Audio tapes of the police interviews of Zoua and Tou Bee were played at trial.  While the officers implied to the witnesses that the officers already knew many of the facts of the case, they repeatedly asked the witnesses to simply tell the truth in their own words.  The officers allowed the witnesses to take breaks when they got emotional, offered to get Zoua a soda, and generally encouraged the witnesses to “do the right thing.”  They also assured Zoua that she would be released no matter what her answers were, but encouraged her to be honest nonetheless.   

During the first trial,[7] the state made a motion requesting that the witnesses’ statements to police officers be admissible as impeachment evidence and as corroboration of the grand jury testimony.  The district court granted the state’s motion as to impeachment, but indicated doubt that the statements would be admissible substantively. 

At a pretrial hearing before the second trial, the district court indicated that it did not intend to re-open any issues already determined by the judge at the first trial.  Later, during the trial, when the audio tapes were played for the jury, appellant’s attorney asked the court for a contemporaneous impeachment instruction because he feared jurors would not be able to distinguish between testimony to be used for impeachment purposes only and substantive testimony.  The court denied the motion, noting that at the end of the trial it “might have to amplify the standard JIG.”  At the conclusion of the trial, however, the court did not do so but instead instructed the jury that evidence consisted of “sworn testimony of the witnesses both on direct examination and on cross-examination regardless of which side called the witness.”  The court also gave the jury the standard instruction that evidence of a prior inconsistent statement “should be considered only to test the believability and weight of the witness’s testimony.”  10 Minn. Dist.

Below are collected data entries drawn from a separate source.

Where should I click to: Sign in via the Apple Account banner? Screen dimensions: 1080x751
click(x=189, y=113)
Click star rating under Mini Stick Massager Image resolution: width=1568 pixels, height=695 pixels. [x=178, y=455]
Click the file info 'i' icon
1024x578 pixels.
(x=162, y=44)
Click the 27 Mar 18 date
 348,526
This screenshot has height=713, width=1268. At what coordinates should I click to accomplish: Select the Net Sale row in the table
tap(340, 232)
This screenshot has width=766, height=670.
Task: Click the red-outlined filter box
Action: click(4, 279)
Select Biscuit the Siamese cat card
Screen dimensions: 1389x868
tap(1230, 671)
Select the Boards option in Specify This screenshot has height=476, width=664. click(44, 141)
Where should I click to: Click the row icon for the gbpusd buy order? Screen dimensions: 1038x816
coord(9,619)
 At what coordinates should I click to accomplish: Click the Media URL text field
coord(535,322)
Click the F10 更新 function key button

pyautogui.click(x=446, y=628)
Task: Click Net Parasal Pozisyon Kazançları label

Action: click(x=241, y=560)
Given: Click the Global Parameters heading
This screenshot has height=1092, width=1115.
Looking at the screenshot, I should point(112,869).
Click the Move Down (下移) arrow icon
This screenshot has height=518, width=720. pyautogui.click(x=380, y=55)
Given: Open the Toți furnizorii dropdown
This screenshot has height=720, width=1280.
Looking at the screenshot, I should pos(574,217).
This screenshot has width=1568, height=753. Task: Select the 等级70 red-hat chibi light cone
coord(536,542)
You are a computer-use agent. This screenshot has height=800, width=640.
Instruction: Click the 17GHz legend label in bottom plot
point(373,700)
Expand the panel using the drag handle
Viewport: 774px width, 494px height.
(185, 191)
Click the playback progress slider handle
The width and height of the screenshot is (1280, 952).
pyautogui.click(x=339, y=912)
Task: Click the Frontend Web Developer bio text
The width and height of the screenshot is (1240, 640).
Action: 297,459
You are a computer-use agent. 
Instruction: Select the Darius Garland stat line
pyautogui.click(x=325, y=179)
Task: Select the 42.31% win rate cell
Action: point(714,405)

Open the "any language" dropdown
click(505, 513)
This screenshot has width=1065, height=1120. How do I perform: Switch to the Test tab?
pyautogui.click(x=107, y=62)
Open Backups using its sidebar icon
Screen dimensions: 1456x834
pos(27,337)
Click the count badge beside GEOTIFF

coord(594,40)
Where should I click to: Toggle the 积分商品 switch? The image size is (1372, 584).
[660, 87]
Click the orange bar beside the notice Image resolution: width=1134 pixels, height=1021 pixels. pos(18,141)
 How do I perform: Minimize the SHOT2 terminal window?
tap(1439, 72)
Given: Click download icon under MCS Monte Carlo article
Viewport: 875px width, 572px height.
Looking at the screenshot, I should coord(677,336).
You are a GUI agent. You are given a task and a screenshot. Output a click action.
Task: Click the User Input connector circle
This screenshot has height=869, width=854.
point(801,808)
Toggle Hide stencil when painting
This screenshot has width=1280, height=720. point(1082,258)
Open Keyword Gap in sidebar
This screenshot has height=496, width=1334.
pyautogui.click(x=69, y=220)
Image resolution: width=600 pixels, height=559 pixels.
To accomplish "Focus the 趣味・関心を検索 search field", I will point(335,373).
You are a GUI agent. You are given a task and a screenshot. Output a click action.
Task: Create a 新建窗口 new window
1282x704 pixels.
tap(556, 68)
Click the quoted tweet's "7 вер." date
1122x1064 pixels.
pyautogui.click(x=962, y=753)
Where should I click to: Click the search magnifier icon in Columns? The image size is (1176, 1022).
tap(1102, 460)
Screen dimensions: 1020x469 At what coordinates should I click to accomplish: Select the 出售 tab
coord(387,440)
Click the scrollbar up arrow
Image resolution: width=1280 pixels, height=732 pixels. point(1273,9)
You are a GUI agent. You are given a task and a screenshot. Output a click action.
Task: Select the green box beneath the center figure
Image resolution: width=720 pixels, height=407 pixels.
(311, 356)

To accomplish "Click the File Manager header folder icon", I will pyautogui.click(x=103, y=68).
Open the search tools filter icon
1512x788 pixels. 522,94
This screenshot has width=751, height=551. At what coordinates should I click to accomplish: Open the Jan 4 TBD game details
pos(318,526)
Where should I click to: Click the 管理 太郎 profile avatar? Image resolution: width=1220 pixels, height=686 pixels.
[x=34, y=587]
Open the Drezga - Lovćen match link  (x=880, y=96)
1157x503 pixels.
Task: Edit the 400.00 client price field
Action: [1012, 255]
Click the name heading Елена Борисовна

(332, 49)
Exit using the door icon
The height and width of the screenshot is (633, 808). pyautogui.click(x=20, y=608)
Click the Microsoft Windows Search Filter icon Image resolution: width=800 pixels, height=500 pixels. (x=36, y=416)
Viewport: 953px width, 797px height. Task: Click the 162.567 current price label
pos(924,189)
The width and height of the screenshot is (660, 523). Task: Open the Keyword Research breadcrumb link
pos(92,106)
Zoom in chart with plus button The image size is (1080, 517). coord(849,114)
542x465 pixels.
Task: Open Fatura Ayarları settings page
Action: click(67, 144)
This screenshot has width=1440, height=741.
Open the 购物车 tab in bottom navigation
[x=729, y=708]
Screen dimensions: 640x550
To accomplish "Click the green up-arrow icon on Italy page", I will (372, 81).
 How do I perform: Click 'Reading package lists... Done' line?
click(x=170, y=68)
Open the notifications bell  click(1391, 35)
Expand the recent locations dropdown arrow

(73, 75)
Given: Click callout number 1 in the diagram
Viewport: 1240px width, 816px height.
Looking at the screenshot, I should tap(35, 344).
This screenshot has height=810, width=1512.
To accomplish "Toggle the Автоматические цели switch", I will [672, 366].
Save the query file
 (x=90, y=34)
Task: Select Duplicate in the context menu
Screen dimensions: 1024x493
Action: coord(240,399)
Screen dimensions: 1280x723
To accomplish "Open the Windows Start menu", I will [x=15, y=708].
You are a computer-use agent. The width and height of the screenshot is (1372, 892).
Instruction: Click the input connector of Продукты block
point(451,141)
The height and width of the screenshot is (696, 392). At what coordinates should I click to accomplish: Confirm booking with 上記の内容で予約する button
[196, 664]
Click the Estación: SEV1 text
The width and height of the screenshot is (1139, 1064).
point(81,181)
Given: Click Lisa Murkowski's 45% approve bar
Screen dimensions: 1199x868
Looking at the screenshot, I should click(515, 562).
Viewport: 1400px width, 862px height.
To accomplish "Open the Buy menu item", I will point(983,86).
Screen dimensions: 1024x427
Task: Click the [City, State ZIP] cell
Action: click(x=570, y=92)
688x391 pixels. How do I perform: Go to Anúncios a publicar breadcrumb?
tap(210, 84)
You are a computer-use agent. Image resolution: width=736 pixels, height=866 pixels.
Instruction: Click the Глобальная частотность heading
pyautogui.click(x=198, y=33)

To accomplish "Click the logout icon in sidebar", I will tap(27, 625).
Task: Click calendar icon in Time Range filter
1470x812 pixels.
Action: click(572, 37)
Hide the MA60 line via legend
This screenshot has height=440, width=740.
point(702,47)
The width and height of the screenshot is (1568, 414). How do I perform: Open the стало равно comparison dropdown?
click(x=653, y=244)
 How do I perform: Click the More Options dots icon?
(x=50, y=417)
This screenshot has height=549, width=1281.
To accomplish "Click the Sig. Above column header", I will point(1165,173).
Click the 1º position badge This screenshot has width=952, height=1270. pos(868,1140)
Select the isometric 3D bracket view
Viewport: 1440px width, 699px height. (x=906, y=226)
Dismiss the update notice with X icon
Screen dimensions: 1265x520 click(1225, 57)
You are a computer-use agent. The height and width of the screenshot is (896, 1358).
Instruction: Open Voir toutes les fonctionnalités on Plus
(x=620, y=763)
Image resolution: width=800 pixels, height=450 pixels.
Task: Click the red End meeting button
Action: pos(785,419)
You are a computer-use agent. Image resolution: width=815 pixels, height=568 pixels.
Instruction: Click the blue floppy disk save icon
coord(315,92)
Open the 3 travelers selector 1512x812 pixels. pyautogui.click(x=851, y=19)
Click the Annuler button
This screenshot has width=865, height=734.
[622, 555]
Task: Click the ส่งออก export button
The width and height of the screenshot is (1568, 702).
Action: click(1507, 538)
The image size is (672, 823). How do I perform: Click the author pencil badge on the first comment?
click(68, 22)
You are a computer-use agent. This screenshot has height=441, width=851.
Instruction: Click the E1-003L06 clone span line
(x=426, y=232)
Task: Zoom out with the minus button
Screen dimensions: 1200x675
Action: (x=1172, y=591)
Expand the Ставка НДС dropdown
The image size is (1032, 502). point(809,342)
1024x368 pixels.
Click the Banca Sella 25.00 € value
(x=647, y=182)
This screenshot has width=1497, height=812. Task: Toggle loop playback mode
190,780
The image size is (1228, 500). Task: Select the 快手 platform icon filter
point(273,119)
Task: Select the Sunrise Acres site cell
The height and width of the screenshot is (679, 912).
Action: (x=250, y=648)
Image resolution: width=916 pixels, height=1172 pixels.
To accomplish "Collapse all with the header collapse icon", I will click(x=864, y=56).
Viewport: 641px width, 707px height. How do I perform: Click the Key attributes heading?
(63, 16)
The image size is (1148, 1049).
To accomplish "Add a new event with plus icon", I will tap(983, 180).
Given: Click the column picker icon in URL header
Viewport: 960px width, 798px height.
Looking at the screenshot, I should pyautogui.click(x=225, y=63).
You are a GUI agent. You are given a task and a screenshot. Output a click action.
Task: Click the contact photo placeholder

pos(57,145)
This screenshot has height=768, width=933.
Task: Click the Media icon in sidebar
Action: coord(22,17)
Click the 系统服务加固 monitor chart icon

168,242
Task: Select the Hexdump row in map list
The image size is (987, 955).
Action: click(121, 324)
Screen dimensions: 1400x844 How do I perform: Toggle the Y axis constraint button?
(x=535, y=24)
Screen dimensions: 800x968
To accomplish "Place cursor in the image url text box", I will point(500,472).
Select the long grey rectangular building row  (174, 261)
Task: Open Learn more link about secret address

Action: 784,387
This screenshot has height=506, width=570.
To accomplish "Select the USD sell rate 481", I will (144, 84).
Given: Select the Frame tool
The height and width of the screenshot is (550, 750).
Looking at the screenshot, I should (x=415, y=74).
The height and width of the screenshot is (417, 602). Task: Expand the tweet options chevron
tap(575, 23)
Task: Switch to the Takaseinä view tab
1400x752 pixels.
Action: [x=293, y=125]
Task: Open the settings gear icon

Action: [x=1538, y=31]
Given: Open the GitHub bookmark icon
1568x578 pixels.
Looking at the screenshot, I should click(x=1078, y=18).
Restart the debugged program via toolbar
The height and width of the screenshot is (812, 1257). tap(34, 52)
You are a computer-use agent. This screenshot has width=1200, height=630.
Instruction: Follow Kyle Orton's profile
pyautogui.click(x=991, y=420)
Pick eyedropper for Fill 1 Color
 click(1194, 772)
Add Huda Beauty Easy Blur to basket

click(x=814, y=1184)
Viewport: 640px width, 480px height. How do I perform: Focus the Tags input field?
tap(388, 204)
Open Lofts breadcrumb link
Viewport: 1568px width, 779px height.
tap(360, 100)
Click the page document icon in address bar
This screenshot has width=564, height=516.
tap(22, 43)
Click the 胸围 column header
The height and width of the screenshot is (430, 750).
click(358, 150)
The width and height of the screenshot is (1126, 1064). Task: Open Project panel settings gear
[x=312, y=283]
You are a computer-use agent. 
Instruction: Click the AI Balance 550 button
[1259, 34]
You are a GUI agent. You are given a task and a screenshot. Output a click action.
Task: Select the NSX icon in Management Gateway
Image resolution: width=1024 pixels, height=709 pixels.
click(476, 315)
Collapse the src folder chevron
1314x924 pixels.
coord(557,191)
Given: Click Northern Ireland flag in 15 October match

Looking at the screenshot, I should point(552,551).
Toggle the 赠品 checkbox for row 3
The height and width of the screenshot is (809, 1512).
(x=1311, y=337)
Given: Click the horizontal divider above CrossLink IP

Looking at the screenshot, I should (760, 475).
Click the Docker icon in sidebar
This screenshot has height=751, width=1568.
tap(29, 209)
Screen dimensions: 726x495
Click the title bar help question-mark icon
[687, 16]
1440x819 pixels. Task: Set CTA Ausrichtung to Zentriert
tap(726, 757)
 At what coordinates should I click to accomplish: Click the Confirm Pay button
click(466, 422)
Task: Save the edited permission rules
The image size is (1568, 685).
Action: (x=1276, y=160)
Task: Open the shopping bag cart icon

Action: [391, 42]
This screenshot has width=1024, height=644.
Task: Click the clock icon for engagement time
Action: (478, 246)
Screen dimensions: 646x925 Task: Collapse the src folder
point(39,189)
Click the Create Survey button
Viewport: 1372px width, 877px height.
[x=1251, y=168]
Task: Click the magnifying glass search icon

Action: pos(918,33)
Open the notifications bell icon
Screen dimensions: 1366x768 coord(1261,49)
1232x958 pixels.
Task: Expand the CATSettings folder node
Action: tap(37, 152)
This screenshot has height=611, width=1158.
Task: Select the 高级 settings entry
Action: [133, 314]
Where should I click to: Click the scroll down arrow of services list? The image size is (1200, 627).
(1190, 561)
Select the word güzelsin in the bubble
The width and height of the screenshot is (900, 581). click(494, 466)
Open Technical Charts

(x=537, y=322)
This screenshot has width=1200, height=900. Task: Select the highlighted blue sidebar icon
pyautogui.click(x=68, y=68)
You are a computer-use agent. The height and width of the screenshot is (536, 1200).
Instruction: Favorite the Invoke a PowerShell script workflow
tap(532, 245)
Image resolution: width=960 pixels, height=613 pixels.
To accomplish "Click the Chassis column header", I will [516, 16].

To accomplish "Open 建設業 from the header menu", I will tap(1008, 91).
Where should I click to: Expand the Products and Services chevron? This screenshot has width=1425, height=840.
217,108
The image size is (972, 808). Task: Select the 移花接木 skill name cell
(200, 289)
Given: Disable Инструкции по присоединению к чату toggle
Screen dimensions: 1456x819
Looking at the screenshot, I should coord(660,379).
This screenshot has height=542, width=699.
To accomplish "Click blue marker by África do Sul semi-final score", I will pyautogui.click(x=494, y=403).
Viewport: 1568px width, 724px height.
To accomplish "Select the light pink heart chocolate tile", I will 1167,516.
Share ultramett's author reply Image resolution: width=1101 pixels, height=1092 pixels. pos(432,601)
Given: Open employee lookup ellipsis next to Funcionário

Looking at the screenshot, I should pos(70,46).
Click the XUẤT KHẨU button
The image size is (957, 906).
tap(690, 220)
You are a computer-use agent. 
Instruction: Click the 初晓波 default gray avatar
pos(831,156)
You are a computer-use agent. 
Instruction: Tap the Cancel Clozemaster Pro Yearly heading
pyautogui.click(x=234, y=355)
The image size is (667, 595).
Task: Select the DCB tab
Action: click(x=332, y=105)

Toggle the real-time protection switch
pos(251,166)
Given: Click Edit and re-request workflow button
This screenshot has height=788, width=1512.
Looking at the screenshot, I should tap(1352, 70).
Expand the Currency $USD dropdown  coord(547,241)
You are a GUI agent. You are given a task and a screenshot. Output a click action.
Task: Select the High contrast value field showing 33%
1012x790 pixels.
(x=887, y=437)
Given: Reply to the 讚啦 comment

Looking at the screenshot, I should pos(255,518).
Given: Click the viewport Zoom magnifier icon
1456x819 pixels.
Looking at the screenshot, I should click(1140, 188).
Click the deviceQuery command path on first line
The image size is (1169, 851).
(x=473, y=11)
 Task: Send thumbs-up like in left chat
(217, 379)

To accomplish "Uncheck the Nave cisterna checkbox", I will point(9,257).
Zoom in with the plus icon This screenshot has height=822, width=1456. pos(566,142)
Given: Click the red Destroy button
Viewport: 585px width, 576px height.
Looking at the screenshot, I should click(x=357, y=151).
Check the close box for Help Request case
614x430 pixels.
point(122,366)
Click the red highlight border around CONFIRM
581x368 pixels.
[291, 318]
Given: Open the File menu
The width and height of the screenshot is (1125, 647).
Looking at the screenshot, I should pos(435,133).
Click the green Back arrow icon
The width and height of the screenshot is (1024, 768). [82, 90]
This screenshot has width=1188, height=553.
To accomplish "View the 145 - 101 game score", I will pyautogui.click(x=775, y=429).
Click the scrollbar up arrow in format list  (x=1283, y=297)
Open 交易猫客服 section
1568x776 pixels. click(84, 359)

Judges Ass’n, Minnesota Practice—Jury Instruction Guides, Criminal, CRIMJIG 3.15 (3) (4th ed. 1999). 

            Appellant now appeals, contending that the district court erred in admitting the audiotaped police interviews as impeachment evidence, and that the evidence as a whole was insufficient as a matter of law to prove beyond a reasonable doubt that appellant was guilty of first-degree murder. 


We are first presented with the question of whether the district court erred in admitting audio tapes of the police interviews as impeachment evidence.  Rulings on evidentiary matters rest within the sound discretion of the district court, and we will not reverse a district court’s evidentiary ruling absent a clear abuse of discretion.  State v. Nunn, 561 N.W.2d 902, 906-07 (Minn. 1997)(citing State v. Ture, 353 N.W.2d 502, 515 (Minn. 1984)).  Reversal of an evidentiary ruling by the district court requires the appellant to prove “both that the district court abused its discretion in admitting the evidence and that the appellant was thereby prejudiced.”  Id. at 907(citing State v. Steinbuch, 514 N.W.2d 793, 799 (Minn. 1994)).  We will only reverse the district court’s ruling “when the error substantially influences the jury’s decision.”  Id.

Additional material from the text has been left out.